Answer

**step1** Understanding the problem

The problem describes a group of students who play football, cricket, or both. We are given the total number of students who play either sport, the number of students who play football, and the number of students who play both sports. We need to find out how many students play only cricket and how many play only football. A Venn diagram will be used to visualize this information.

**step2** Identifying the given information

We are given the following information:
* Total number of students who play football or cricket or both = $$75$$ students.
* Number of students who play football = $$35$$ students.
* Number of students who play both football and cricket = $$20$$ students.

**step3** Calculating the number of students who play only football

To find the number of students who play only football, we subtract the number of students who play both sports from the total number of students who play football.
Number of students who play football = $$35$$
Number of students who play both football and cricket = $$20$$
Number of students who play only football = Number of students who play football - Number of students who play both
Number of students who play only football = $$35 - 20 = 15$$ students.

**step4** Calculating the number of students who play only cricket

We know the total number of students playing either sport is $$75$$. This total includes students who play only football, students who play only cricket, and students who play both.
Total students (football or cricket or both) = Students who play only football + Students who play only cricket + Students who play both
We know:
* Total students = $$75$$
* Students who play only football = $$15$$ (from Step 3)
* Students who play both = $$20$$
So, $$75 = 15 + \text{Students who play only cricket} + 20$$
First, add the numbers of students who play only football and students who play both:
$$15 + 20 = 35$$
Now, substitute this sum back into the equation:
$$75 = 35 + \text{Students who play only cricket}$$
To find the number of students who play only cricket, subtract $$35$$ from $$75$$:
Students who play only cricket = $$75 - 35 = 40$$ students.
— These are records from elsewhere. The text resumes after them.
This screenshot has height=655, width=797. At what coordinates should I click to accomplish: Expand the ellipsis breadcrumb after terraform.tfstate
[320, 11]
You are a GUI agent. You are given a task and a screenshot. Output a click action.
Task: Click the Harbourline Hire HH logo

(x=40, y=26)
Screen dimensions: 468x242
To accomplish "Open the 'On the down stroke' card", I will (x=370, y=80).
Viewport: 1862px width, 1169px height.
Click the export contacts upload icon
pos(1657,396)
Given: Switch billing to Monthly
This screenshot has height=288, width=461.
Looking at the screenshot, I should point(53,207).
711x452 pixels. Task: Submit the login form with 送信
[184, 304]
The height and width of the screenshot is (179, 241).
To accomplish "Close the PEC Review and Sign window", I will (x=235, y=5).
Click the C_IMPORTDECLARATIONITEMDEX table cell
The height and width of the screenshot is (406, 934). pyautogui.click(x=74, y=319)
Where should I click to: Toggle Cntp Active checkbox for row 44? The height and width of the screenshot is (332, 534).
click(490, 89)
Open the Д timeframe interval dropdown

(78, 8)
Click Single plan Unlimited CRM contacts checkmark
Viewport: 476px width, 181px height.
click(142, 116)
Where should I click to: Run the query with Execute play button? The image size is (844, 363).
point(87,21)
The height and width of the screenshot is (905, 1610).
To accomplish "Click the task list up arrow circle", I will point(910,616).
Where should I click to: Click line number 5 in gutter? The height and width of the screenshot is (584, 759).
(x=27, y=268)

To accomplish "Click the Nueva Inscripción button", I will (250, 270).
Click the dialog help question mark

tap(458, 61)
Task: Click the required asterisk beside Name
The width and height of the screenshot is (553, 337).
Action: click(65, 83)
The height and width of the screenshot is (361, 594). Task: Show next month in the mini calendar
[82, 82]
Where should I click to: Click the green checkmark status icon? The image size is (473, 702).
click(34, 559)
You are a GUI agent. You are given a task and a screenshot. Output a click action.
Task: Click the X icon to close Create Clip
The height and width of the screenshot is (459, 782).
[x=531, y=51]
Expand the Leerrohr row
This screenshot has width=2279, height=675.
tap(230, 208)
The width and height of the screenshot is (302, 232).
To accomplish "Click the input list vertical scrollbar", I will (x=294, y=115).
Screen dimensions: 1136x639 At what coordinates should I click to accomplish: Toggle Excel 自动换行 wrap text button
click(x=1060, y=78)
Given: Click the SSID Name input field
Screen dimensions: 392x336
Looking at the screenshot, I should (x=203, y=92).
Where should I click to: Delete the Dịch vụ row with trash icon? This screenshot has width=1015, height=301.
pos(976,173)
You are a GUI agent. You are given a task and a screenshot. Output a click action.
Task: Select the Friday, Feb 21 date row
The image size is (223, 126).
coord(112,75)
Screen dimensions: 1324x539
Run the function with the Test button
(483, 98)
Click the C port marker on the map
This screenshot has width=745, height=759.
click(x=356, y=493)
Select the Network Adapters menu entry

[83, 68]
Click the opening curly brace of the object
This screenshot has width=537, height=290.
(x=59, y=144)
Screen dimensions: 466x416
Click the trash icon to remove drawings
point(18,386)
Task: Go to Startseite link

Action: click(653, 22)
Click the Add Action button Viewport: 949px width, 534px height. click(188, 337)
**step5** Drawing the Venn diagram

A Venn diagram consists of two overlapping circles. One circle represents students who play football, and the other represents students who play cricket.
* The overlapping region (intersection) represents students who play both football and cricket. We found this to be $$20$$ students.
* The part of the football circle that does not overlap with the cricket circle represents students who play only football. We found this to be $$15$$ students.
* The part of the cricket circle that does not overlap with the football circle represents students who play only cricket. We found this to be $$40$$ students.
Visual representation of the Venn Diagram:
```
Football Cricket
(Only 15) (Only 40)
\ /
\ /
\ /
[ Both ]
20
/ \
/ \
/ \
```
To verify the total: $$15 (\text{only football}) + 20 (\text{both}) + 40 (\text{only cricket}) = 75$$. This matches the given total.

**step6** Final Answer

Based on our calculations:
(i) The number of students who play only cricket is $$40$$.
(ii) The number of students who play only football is $$15$$.